ヘルパーさんに桜の様子を尋ねると、花びらを掃くのに一苦労だと言う。
そう聞くと、諦めていた染井吉野がやはり気になってきた。
どうにもかったるかった身体は、喘息発作のために仕方なく吸入を再開したステロイドのせいか機械に油がさされたように動くようにはなっていた。
それがステロイドの怖いところでもある。
ワームムーン
 
 
おもてに出てみると、大きな月が待ち構えていた。
ほどなく、月光に照らされたこぶしの花を見つけることができた。
こぶしの花は、16年もの長い間見つけることができなかった。
こちらに引っ越してから迎えた春に、数えきれないほどの花をつけたコブシの大きな木を、母と私で時間が止まったように見上げて愛でたのでした。
もしやコブシの木は なくなってしまったのではないかと思っていました。
開花のタイミングに合わなかったのでしょう。
入院していた春も2度ほどありましたし、歩けずに外出が叶わなかった春も3度ありました。 

 
 
たった一輪でも、思いのあったこぶしの白い花で心がいっぱいになった私は、桜の方へは向かわずにマックへ向かいました。
途中、お花屋さんにはいくつもの大きな箱が次々に組み立てられて、それは小悪魔的なマジシャンの女性がすっぽり中に入ることができるほどのもので、組み立てる女性スタッフがそんなふうにも見えました。
しみじみと、コロナ禍でも年度末なのだなと実感した瞬間でもありました。


暑い夜でしたので、アイスラテを注文しました。
口渇が酷く、アイスラテのエムと声に出すのも難儀です。
コーヒーは爛れた口内に刺激となって痛むので避けてのラテ。
渇いた口に、アイスラテを流し込みたいと心は急くのですが、マスクの下に挟んだティッシュが唇にこびりついて、コロナの折に指で剥がすにもためらいました。
席を立って指の消毒に励み、唇にへばりついたティッシュと格闘した後に、ようやくつーっと冷たいカフェラテが口内に広がった時、初めてほっとしたのです。

 
ああ美味しい、と広がる吹き抜けの空に目を向けていると
 「これどうぞ」と男の声がしたのです。
腫れたリンパで首を回すのも容易ではない私は、身体ごと声の方に向きを変えると私のラテのカップの近くに、チョコレートの小さな箱が既に置かれていました。

 
 びっくりした私は、チョコレートを見て、男を見上げた。
立憲党首の20年前という感じに似た男で、
「コーヒだけは良くないと思って、チョコレートを買ったのですが、甘くて」
男の言葉が続いたので、私は慌てて膝のハンカチの上に置いていたマスクをかけた。
「甘いのはお好きですか?」
私は、答えずにあっけに取られて男の顔を見ていた。
一体どういう神経だろう、このコロナのご時世に。
いやいやコロナでなくとも知らない人に、食べる物をどうぞとは。
見れば、男は白い不織布のマスクを着けてはいるけれど、小旗がはためくように、話すたびに息がぷくぷくマスクの脇から押し出されているじゃないか。
ははん、衛生観念が希薄なヤツなんだな。
「もし、お嫌いだったら、誰かにあげてもらってもいいですから。
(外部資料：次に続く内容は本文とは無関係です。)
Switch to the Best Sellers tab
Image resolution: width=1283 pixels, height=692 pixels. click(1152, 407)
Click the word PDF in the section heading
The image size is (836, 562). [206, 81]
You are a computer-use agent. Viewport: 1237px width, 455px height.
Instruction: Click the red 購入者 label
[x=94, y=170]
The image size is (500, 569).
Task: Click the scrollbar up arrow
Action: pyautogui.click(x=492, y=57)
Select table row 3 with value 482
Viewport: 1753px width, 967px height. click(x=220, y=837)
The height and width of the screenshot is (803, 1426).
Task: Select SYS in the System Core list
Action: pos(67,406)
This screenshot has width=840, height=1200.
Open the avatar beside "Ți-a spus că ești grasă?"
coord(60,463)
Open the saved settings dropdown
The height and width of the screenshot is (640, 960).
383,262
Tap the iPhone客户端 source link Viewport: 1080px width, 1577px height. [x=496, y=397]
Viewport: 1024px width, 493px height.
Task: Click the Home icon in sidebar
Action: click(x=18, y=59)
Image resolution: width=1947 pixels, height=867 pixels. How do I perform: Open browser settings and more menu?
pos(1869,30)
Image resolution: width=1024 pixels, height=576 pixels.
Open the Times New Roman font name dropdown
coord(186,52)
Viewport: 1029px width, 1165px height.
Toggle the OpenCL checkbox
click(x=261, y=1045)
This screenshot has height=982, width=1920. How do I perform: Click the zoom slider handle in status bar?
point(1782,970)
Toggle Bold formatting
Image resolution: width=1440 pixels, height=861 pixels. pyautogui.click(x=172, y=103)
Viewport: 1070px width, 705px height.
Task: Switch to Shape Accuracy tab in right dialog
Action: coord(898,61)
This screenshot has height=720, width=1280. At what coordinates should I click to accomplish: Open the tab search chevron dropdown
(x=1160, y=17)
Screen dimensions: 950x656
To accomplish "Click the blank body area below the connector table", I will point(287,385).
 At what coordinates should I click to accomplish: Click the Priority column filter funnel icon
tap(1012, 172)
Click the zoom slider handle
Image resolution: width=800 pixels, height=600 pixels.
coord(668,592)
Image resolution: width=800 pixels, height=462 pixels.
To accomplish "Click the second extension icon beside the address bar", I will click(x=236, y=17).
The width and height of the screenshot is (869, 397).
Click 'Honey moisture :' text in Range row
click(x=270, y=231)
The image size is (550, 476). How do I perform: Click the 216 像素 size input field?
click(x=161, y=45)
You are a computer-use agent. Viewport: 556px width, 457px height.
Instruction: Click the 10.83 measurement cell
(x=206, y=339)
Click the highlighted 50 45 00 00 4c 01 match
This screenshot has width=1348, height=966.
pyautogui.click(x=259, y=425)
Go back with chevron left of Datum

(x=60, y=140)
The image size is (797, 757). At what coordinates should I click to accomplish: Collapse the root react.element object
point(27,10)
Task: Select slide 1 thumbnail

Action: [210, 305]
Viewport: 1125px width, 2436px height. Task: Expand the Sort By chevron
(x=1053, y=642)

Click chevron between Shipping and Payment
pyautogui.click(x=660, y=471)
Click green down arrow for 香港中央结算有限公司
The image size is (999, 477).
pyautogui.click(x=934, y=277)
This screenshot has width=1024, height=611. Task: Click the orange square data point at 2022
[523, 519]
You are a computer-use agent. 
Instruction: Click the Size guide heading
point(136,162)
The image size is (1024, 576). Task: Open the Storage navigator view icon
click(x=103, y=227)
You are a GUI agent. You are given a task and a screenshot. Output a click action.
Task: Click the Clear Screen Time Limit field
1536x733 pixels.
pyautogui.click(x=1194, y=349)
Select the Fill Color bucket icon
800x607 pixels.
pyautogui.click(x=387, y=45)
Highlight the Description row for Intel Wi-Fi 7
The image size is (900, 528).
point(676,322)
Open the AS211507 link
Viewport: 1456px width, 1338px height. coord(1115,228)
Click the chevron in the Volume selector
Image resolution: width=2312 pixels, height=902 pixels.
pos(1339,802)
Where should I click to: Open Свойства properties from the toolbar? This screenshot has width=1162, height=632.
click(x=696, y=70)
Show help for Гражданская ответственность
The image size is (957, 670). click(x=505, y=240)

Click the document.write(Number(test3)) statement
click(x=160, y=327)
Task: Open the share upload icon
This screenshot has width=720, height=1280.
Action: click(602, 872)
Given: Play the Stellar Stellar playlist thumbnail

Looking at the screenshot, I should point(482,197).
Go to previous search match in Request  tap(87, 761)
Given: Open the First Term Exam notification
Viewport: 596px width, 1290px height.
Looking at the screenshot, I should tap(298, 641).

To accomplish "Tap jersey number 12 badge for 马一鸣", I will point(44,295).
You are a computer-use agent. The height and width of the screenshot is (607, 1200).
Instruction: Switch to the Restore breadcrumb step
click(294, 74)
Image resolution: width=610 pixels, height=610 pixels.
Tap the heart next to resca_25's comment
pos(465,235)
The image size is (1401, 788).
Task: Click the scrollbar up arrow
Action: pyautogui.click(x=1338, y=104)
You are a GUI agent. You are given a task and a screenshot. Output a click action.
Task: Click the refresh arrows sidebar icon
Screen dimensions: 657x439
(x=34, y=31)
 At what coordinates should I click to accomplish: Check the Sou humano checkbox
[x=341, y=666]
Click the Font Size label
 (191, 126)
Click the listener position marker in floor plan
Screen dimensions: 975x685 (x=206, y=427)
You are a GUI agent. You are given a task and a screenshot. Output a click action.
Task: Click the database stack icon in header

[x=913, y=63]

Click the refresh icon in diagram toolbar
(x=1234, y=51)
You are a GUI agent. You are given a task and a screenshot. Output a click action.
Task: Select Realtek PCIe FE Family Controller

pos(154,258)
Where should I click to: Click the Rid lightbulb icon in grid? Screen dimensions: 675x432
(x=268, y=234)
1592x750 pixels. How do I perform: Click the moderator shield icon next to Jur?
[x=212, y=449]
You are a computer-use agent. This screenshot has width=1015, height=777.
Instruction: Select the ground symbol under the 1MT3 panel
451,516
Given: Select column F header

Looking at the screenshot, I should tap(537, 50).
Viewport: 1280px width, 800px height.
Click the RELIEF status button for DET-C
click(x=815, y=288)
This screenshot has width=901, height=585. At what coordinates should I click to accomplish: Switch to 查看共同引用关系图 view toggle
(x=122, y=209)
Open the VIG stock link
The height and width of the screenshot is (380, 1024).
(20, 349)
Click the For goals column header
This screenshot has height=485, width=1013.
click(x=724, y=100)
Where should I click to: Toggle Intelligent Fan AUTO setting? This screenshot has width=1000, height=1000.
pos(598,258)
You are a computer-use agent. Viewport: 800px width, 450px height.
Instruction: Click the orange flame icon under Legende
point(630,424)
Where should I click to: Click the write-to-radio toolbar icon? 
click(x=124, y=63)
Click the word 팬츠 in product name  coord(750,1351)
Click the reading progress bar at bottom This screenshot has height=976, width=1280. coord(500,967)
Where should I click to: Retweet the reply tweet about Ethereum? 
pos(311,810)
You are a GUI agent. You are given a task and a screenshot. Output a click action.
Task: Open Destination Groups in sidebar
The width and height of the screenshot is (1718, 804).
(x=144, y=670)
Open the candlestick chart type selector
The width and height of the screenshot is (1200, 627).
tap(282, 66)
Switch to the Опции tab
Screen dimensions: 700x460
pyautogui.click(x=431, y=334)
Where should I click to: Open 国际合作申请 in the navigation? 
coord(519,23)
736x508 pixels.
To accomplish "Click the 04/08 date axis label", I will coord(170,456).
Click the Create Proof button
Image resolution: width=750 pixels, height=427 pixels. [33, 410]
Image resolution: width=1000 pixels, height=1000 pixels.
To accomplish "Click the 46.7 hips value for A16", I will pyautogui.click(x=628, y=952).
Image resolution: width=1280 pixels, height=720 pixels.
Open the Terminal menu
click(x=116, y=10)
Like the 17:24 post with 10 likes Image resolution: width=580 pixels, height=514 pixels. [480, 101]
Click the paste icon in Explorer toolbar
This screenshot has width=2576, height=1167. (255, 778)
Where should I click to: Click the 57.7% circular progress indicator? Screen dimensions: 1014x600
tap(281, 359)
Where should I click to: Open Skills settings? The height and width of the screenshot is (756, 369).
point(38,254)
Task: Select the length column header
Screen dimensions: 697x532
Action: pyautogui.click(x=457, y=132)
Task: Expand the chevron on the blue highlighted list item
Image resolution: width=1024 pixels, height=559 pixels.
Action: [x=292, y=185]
」
なんだって?私が誰かにこのチョコレートをあげて、その誰かが死んでしまったら、私は殺人の容疑者になるんだよな。
私は、警察の取り調べ室で、 知らない人にもらったと言ったって、
刑事に首根っこを掴まれて「見え透いた嘘を言うんじゃないよ!」と怒鳴られるに違いない。
だいたいこの男は、マックの常連なのだろうか。広い店内の、池の縁に並ぶ縁石のように座っている一人なのだろうか。
残念ながら、近眼で薄暗い店内にかける遠い人々の顔が私には見えないのだ。
羊のおばあさん、おしゃべりインコ、根雪色のセーターのおじいさん、温泉旅館の番頭さん風情のおじさん、じゃれあう高校生のカップル、それぐらいしか私のマックメンバーには登録されていないのだ。
では、常連の誰かが、チョコレートを差し出してきたら、有難うと私は食べるのか?それだって怖い気がする。
 


 男が去った後、私はチョコレートを見つめた。
そうして、顎の下にりゅうりゅうと膨らんだコブにそっと手を当てた。殴られたように腫れた瞼は、サングラスと帽子で見えないかもしれない。布袋様のように膨らんだ頬はマスクで隠れて、顎の下の大きなコブは上の方からはわからないのかもしれないと思いながらアイスラテを飲み干した。